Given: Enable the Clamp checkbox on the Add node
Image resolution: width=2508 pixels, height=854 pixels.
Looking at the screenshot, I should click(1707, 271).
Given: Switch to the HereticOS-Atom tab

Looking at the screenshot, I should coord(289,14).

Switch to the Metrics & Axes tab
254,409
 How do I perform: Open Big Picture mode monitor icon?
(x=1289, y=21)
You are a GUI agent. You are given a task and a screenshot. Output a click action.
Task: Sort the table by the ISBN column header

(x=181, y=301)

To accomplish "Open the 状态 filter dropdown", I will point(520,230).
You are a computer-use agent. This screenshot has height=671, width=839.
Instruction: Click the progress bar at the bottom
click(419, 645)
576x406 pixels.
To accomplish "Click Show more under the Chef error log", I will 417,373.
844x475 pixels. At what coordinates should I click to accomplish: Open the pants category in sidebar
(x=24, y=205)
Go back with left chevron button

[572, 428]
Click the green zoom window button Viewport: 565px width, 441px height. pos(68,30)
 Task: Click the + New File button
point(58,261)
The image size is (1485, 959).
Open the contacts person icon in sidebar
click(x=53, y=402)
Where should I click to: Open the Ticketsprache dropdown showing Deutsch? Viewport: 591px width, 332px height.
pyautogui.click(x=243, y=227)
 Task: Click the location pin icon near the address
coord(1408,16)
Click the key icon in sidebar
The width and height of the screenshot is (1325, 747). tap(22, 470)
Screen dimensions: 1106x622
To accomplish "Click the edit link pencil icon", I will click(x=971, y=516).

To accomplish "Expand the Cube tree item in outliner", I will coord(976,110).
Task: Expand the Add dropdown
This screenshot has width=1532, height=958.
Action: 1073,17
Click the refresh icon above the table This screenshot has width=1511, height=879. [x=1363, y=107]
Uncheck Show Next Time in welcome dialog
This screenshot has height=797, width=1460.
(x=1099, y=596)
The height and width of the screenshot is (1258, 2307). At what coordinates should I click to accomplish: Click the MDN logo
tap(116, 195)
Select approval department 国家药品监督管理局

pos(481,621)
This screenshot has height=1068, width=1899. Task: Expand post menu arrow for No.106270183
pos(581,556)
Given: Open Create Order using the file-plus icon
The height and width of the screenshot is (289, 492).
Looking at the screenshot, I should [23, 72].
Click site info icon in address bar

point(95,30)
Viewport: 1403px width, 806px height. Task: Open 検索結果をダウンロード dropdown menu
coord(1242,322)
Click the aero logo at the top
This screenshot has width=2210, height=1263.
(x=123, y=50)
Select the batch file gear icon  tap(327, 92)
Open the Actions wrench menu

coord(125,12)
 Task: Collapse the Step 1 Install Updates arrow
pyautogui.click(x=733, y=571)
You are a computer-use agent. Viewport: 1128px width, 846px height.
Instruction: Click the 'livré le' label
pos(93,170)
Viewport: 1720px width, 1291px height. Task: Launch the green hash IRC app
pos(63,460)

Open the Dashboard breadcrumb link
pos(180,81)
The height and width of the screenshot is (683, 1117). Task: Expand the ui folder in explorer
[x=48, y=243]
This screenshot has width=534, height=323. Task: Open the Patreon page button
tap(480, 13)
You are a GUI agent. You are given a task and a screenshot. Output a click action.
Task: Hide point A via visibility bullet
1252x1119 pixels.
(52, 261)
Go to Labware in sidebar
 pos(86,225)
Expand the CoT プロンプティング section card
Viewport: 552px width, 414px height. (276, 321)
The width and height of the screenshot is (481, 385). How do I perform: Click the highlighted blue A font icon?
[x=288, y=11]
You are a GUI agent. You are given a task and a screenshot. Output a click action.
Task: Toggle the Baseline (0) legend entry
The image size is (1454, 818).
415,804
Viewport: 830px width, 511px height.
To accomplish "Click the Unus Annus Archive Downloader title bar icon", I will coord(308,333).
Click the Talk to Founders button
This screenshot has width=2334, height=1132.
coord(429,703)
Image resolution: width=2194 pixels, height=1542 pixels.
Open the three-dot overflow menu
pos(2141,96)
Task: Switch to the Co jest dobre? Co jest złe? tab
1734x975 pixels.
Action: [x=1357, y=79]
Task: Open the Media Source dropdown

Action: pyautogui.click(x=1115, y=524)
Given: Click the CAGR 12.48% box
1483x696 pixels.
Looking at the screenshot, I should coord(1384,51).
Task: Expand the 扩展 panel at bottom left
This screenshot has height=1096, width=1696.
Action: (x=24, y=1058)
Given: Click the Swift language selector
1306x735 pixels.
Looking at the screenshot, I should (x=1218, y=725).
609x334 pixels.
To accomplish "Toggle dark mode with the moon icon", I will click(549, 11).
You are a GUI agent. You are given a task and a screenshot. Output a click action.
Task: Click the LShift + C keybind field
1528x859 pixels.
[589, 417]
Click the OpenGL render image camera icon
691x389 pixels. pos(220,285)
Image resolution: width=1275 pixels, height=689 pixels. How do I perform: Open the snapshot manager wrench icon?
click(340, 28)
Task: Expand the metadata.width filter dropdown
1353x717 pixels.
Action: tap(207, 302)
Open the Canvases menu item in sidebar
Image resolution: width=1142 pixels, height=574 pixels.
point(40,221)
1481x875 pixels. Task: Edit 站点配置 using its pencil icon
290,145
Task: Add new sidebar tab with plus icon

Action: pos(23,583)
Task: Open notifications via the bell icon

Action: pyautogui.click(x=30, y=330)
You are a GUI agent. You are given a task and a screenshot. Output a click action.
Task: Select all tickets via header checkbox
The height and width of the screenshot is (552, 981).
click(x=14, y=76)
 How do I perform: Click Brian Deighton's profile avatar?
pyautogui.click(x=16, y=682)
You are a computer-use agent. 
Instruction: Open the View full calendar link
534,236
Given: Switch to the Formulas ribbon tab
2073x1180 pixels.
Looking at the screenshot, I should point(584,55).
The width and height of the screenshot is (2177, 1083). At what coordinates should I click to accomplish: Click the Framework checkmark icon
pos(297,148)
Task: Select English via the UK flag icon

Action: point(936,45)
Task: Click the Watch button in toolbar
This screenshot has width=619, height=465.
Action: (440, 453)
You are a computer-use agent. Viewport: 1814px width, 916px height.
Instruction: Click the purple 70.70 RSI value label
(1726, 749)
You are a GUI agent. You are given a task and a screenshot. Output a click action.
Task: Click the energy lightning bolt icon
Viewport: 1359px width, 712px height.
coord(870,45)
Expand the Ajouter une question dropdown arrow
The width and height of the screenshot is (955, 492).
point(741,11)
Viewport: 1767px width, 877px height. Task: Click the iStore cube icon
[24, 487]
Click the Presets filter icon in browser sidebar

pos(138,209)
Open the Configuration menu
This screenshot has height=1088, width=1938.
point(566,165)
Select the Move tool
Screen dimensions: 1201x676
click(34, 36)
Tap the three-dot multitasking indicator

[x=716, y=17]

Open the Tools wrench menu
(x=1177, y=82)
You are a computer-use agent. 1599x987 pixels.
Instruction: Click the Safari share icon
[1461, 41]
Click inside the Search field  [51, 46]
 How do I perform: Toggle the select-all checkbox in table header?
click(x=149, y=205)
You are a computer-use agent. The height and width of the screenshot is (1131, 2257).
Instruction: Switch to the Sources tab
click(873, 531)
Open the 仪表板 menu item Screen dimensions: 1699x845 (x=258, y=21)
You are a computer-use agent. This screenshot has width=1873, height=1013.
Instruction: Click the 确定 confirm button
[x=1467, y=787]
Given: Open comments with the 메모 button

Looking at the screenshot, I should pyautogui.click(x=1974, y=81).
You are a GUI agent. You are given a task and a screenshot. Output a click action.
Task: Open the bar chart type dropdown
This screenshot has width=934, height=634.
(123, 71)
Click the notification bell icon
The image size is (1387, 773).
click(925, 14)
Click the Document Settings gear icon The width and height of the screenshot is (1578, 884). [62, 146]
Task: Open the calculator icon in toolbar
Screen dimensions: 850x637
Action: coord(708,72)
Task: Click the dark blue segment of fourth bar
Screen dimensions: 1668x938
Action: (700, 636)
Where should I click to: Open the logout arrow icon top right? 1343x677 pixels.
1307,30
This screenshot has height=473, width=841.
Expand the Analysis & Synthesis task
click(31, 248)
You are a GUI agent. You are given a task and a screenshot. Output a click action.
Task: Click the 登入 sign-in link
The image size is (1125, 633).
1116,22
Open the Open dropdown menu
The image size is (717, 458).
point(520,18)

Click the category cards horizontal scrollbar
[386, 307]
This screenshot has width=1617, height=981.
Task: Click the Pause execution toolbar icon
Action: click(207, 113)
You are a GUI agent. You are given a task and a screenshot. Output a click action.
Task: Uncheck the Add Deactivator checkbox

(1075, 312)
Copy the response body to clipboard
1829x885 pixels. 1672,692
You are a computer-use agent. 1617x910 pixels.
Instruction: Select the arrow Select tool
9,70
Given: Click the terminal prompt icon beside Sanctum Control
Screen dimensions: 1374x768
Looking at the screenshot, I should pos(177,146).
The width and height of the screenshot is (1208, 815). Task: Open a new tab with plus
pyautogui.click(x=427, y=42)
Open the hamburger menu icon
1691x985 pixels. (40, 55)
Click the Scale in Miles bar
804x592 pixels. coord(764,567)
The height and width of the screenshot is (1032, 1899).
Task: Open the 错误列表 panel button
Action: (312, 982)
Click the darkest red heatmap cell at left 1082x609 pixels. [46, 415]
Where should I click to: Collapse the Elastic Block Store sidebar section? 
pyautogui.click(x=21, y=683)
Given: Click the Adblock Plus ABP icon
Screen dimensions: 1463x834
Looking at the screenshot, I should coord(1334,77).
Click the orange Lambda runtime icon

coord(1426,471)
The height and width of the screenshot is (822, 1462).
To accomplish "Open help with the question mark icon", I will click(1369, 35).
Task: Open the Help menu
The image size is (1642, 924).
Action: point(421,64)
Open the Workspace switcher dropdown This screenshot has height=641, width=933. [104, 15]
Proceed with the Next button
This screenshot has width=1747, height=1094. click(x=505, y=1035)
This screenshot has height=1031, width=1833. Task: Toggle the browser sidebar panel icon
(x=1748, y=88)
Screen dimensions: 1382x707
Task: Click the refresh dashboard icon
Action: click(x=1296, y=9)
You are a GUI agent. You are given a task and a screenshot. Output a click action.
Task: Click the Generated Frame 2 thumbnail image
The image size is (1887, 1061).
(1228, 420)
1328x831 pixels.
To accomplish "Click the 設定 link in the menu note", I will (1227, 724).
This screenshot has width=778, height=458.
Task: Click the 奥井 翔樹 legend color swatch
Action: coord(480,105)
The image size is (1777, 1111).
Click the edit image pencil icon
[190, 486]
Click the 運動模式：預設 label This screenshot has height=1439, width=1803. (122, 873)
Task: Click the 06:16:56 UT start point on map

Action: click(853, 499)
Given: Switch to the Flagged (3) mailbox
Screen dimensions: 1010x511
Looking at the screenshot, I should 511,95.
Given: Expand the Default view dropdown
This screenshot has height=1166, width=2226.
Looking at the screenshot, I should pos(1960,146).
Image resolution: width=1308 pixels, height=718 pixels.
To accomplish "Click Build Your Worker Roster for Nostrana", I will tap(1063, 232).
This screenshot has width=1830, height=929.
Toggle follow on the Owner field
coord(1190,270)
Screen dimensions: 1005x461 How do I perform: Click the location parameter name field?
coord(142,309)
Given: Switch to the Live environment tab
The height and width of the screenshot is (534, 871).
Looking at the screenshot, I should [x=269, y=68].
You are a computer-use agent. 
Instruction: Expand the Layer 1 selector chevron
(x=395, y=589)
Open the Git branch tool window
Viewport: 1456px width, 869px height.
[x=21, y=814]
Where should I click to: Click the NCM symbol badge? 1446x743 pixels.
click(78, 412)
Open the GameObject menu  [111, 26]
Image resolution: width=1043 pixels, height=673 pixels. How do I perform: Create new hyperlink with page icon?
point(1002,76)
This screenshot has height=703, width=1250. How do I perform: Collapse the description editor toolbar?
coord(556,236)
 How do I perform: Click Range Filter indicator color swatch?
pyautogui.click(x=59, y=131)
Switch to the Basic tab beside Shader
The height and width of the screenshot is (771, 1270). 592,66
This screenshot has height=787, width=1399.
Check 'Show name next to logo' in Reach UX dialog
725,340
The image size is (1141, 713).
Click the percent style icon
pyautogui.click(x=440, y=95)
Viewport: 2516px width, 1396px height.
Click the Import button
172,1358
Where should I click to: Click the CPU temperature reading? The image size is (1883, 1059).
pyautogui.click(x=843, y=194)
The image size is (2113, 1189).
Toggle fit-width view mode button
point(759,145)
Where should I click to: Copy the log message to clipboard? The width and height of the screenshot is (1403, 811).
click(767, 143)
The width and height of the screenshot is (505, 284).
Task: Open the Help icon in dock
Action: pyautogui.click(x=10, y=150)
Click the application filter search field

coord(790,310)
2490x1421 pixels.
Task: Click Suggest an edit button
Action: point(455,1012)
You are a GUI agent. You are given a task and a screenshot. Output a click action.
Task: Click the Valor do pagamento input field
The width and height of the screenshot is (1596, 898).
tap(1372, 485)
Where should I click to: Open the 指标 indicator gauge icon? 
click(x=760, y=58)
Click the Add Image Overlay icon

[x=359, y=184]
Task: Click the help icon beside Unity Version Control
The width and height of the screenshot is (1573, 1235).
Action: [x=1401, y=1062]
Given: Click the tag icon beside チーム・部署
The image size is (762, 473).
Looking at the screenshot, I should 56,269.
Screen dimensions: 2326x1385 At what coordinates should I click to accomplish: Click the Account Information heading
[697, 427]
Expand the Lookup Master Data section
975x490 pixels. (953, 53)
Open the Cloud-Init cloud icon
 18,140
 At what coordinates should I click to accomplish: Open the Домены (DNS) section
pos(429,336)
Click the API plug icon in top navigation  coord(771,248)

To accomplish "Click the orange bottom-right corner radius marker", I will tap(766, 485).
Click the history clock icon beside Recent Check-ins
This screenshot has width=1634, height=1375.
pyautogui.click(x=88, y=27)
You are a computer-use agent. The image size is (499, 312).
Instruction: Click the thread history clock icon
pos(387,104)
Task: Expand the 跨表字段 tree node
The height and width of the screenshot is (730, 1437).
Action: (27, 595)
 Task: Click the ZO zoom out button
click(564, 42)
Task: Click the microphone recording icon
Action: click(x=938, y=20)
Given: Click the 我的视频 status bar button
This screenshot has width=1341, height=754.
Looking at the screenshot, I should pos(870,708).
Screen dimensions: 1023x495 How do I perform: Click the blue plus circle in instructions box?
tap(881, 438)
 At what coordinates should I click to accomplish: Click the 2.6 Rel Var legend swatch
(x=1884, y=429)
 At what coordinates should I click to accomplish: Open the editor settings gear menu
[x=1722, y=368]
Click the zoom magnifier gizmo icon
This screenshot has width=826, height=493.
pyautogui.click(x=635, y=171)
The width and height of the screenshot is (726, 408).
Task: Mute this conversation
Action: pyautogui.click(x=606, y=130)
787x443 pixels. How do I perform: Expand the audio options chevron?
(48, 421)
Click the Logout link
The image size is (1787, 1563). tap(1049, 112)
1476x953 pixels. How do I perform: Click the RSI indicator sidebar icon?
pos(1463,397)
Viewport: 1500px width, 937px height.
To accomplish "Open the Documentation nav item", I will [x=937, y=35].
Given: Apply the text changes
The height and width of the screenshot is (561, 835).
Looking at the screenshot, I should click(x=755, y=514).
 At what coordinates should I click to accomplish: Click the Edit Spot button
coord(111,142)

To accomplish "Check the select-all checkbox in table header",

______

Check each line in the records above for the word "node". Return those that have it.

Given: Enable the Clamp checkbox on the Add node
Task: Expand the 跨表字段 tree node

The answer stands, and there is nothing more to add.